[Start of section]

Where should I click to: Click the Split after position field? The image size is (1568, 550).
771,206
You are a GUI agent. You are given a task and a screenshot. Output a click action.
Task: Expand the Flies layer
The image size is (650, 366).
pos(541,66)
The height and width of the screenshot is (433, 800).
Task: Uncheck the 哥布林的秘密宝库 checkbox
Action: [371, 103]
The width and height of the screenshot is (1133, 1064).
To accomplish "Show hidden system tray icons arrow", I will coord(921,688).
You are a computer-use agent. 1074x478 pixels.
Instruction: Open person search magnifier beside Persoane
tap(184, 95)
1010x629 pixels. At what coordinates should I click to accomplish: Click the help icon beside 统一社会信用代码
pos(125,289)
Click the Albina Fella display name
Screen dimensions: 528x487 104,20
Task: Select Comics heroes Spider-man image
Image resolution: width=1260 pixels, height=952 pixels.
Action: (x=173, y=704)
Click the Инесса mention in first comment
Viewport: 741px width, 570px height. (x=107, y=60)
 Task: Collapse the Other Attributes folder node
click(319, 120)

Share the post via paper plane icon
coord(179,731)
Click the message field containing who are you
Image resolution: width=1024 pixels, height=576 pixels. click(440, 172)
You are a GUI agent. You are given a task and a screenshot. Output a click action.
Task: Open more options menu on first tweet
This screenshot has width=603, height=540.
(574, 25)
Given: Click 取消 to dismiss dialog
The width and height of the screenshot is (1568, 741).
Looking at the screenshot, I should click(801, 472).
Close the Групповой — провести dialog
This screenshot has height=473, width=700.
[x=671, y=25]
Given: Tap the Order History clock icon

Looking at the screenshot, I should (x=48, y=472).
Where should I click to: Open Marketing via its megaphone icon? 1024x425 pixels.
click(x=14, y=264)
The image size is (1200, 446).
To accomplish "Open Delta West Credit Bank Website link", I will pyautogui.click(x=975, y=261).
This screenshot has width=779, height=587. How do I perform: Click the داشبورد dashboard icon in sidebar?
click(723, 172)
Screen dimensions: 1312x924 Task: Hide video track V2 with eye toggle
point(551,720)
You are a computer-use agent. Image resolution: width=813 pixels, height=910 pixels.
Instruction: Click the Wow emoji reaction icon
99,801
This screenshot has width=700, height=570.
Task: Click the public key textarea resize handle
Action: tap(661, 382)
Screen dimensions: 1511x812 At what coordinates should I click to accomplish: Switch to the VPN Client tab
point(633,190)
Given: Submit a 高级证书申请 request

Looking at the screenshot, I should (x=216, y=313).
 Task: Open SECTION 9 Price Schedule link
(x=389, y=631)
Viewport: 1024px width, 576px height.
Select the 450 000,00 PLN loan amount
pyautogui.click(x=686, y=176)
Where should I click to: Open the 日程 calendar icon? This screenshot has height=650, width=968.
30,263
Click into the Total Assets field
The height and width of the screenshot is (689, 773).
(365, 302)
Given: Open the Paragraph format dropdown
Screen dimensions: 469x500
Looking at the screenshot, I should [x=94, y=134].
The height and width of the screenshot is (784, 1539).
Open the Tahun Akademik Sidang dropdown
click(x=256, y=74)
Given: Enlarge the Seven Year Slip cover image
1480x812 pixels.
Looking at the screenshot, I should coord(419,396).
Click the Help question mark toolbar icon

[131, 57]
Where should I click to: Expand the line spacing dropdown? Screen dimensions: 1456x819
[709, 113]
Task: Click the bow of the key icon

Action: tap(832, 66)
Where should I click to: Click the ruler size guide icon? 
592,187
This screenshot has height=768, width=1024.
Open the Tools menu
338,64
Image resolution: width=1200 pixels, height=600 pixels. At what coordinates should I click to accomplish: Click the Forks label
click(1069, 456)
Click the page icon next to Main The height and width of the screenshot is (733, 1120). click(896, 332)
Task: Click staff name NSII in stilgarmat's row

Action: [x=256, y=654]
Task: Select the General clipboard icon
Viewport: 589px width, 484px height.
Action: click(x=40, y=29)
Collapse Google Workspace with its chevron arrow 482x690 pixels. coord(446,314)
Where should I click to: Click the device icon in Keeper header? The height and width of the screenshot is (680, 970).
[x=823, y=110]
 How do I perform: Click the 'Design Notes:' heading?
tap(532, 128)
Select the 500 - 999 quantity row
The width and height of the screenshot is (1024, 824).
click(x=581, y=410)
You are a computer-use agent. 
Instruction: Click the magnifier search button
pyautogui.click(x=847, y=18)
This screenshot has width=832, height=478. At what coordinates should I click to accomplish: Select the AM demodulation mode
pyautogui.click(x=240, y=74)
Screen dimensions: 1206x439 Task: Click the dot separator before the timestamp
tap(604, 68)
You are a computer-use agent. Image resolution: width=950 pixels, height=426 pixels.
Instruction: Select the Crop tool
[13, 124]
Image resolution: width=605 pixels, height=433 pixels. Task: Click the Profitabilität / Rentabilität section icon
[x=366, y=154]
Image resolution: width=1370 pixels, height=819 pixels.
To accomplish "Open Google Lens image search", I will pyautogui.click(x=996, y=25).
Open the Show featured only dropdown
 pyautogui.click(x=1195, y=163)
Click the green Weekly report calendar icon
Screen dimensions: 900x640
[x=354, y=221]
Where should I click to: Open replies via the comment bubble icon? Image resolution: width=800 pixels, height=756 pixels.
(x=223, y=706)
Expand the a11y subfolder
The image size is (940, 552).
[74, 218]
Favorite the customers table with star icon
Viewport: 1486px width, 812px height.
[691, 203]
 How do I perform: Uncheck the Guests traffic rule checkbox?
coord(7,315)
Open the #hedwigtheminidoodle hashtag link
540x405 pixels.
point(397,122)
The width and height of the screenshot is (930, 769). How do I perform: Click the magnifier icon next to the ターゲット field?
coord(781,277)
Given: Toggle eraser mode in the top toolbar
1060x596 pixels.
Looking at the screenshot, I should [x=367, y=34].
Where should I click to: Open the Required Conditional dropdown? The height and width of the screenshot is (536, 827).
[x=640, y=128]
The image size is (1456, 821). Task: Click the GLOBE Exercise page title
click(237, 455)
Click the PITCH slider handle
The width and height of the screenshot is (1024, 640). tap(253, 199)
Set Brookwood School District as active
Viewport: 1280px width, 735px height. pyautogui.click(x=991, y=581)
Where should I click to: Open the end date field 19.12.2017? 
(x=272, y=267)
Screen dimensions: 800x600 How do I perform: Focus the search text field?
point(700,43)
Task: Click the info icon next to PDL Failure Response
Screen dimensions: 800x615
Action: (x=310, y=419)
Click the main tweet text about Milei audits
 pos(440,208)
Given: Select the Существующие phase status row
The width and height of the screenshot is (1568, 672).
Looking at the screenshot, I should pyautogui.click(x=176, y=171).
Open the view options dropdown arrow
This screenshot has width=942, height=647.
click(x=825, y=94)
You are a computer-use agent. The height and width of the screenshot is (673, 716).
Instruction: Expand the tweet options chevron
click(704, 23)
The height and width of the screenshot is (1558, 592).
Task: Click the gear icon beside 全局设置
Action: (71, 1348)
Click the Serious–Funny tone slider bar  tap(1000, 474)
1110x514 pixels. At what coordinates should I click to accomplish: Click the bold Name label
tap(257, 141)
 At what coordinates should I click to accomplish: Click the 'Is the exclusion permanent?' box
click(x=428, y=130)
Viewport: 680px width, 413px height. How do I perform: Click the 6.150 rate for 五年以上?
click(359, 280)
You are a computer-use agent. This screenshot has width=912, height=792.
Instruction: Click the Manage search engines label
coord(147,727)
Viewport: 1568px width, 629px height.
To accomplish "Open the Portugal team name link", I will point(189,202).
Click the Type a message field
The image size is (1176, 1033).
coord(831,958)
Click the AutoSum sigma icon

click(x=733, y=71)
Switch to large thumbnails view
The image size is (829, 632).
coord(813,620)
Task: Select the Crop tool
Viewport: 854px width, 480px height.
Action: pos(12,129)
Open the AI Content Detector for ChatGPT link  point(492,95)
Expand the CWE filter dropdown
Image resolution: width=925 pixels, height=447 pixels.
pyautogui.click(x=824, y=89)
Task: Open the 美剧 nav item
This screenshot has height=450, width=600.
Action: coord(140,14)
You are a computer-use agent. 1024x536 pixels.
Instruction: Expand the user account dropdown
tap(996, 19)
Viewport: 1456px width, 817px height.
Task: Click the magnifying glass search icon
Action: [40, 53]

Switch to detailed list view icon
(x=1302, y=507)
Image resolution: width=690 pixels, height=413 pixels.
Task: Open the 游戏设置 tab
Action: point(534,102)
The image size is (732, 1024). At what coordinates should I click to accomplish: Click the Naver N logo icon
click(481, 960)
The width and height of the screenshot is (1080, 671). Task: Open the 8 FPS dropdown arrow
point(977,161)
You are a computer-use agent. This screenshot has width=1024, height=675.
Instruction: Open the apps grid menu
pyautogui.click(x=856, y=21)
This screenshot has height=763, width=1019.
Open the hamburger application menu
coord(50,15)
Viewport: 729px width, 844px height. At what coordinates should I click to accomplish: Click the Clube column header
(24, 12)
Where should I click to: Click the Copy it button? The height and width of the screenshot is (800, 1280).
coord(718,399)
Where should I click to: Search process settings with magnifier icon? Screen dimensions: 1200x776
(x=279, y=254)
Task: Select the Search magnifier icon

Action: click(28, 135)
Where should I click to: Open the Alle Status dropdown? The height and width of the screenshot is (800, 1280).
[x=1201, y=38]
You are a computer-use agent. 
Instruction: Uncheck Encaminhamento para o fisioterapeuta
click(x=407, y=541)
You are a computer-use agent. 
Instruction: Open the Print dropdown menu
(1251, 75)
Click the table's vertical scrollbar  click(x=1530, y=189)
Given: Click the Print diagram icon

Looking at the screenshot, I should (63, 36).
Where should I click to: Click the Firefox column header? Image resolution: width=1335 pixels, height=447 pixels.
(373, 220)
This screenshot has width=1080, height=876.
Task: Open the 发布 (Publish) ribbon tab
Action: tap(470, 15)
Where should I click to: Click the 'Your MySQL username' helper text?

[End of section]

**ACTION ITEM:** Your answer should consist of the lines above that hold the word "will".

**WRITTEN RESPONSE:**
To accomplish "Show hidden system tray icons arrow", I will coord(921,688).
To accomplish "Open Delta West Credit Bank Website link", I will pyautogui.click(x=975, y=261).
To accomplish "Open Google Lens image search", I will pyautogui.click(x=996, y=25).
To accomplish "Open the Portugal team name link", I will point(189,202).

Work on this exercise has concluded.